*ASSIGNMENT*
Start at the line in the entries below that contains "Click the blue", stop at the line that contains "The height and width of the screenshot is (528, 810).", and output exactly the lines in that span, both ends included.

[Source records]

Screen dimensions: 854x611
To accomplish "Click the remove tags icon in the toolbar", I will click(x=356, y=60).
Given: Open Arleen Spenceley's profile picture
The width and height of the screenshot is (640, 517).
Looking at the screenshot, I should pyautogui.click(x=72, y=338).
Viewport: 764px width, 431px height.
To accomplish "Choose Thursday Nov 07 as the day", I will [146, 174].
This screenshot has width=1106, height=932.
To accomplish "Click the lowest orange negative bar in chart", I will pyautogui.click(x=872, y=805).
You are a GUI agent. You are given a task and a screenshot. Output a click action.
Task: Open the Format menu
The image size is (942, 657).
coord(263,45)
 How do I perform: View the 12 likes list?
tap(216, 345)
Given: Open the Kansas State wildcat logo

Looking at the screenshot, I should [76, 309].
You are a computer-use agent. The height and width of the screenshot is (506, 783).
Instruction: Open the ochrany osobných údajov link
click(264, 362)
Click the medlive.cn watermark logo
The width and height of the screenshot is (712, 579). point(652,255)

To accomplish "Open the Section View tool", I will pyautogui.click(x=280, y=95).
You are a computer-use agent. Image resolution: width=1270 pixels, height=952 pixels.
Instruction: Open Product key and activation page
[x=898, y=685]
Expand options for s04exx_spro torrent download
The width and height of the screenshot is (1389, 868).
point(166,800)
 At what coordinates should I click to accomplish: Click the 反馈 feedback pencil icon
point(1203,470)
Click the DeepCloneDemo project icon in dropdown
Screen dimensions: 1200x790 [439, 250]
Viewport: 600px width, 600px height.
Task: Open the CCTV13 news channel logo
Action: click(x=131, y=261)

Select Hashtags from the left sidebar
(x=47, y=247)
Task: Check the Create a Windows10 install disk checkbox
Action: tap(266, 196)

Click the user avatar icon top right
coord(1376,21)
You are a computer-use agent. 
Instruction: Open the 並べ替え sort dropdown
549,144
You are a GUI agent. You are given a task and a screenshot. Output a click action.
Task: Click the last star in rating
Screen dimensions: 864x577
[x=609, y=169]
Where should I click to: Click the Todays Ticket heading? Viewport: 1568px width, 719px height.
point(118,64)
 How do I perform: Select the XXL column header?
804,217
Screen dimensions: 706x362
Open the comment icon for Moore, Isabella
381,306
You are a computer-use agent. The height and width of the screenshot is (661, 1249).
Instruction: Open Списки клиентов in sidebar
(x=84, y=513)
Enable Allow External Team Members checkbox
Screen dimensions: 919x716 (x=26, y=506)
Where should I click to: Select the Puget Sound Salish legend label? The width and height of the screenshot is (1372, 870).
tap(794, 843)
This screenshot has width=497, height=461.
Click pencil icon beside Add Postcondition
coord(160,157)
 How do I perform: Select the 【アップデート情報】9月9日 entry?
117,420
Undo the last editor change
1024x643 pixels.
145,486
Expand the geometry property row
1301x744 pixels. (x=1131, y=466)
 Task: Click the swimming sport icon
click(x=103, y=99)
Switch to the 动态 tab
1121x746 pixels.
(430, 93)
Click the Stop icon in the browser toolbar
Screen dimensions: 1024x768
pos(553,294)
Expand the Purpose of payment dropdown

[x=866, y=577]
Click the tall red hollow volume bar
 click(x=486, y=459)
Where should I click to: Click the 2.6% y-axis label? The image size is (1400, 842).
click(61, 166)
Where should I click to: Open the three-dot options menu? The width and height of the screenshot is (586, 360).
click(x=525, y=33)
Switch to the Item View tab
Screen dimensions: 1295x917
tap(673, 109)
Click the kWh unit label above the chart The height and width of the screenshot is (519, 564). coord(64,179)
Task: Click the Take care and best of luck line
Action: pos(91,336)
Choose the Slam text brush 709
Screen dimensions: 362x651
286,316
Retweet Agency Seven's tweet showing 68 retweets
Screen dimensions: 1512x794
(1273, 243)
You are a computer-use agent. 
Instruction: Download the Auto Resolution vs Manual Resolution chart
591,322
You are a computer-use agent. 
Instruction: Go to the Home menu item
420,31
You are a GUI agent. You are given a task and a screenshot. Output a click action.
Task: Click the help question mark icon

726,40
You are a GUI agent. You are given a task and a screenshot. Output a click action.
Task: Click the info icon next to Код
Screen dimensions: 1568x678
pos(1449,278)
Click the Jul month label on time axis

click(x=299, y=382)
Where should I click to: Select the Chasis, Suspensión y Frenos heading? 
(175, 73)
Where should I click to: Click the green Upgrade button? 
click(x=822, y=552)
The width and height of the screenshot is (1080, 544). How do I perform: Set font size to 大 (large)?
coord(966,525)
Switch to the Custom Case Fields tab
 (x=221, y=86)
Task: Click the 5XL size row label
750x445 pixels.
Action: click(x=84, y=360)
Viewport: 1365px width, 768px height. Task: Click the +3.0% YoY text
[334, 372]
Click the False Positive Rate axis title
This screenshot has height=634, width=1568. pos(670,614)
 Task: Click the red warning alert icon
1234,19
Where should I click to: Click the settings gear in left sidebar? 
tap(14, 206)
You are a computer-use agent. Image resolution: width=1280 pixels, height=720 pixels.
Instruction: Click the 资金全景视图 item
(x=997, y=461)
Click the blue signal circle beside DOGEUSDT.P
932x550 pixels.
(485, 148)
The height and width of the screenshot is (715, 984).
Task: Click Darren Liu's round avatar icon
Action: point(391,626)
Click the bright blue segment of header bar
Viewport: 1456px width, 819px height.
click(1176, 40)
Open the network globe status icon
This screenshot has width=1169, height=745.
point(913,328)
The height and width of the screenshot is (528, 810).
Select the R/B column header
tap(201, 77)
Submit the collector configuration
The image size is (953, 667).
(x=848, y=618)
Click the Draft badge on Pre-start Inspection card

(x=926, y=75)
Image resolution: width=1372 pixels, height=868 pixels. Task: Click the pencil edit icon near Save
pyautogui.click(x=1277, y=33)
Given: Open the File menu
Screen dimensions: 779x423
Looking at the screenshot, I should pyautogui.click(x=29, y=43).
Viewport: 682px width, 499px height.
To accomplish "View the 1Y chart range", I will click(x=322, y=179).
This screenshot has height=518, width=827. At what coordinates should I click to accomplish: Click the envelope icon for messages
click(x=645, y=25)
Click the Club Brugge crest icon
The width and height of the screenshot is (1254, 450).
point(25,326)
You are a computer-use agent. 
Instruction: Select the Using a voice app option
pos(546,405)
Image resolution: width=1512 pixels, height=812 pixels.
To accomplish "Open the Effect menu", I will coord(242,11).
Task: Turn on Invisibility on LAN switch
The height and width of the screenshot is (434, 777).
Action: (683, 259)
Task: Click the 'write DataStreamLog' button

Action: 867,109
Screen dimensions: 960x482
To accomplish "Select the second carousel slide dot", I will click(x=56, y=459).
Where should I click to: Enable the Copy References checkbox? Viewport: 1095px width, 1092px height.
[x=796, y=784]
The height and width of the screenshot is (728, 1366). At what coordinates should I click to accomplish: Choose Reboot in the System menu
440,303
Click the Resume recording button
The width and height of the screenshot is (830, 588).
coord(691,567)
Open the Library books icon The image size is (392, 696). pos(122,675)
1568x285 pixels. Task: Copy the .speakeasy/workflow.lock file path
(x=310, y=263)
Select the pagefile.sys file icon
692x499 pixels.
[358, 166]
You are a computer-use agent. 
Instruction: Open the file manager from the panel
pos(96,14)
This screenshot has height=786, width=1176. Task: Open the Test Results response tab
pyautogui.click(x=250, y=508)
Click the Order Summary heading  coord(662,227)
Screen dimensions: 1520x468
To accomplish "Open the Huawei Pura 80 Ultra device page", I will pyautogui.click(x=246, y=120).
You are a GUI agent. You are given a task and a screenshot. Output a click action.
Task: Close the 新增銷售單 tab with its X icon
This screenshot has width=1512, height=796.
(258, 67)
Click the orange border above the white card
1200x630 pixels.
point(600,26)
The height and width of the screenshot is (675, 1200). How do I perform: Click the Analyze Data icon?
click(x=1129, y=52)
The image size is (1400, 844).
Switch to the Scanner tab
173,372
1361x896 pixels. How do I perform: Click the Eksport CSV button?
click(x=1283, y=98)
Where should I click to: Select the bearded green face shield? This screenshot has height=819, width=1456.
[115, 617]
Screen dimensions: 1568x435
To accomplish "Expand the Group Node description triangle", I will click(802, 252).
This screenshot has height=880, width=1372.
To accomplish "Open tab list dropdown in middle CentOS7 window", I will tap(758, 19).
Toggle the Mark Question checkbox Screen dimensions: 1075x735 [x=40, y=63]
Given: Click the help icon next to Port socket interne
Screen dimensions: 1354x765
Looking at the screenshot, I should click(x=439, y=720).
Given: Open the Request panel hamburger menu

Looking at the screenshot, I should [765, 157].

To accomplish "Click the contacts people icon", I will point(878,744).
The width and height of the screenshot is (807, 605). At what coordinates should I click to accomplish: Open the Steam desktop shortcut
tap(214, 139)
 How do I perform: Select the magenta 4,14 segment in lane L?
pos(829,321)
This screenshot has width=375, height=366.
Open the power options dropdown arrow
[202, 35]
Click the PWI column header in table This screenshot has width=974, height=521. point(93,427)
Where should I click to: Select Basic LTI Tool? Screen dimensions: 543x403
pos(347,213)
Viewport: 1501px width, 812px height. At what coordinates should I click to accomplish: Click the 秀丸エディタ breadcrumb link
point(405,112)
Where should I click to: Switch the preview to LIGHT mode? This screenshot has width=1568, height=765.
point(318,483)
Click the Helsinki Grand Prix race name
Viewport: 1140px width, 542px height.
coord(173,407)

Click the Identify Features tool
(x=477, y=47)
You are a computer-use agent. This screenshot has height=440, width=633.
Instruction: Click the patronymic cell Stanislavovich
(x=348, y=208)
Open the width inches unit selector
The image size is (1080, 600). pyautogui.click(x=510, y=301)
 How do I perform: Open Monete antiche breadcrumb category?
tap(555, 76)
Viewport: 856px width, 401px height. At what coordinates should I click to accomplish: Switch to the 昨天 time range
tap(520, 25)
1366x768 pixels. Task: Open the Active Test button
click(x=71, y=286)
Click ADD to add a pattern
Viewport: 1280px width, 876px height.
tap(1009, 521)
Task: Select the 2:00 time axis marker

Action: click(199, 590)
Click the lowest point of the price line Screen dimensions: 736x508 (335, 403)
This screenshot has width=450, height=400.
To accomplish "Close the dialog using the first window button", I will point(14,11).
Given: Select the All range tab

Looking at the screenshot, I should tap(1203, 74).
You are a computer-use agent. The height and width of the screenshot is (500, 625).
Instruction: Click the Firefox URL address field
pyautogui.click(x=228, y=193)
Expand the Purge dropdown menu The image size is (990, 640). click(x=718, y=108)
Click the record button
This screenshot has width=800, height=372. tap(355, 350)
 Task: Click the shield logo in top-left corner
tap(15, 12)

*EXERCISE RESPONSE*
Click the blue signal circle beside DOGEUSDT.P
932x550 pixels.
(485, 148)
The height and width of the screenshot is (715, 984).
Task: Click Darren Liu's round avatar icon
Action: point(391,626)
Click the bright blue segment of header bar
Viewport: 1456px width, 819px height.
click(1176, 40)
Open the network globe status icon
This screenshot has width=1169, height=745.
point(913,328)
The height and width of the screenshot is (528, 810).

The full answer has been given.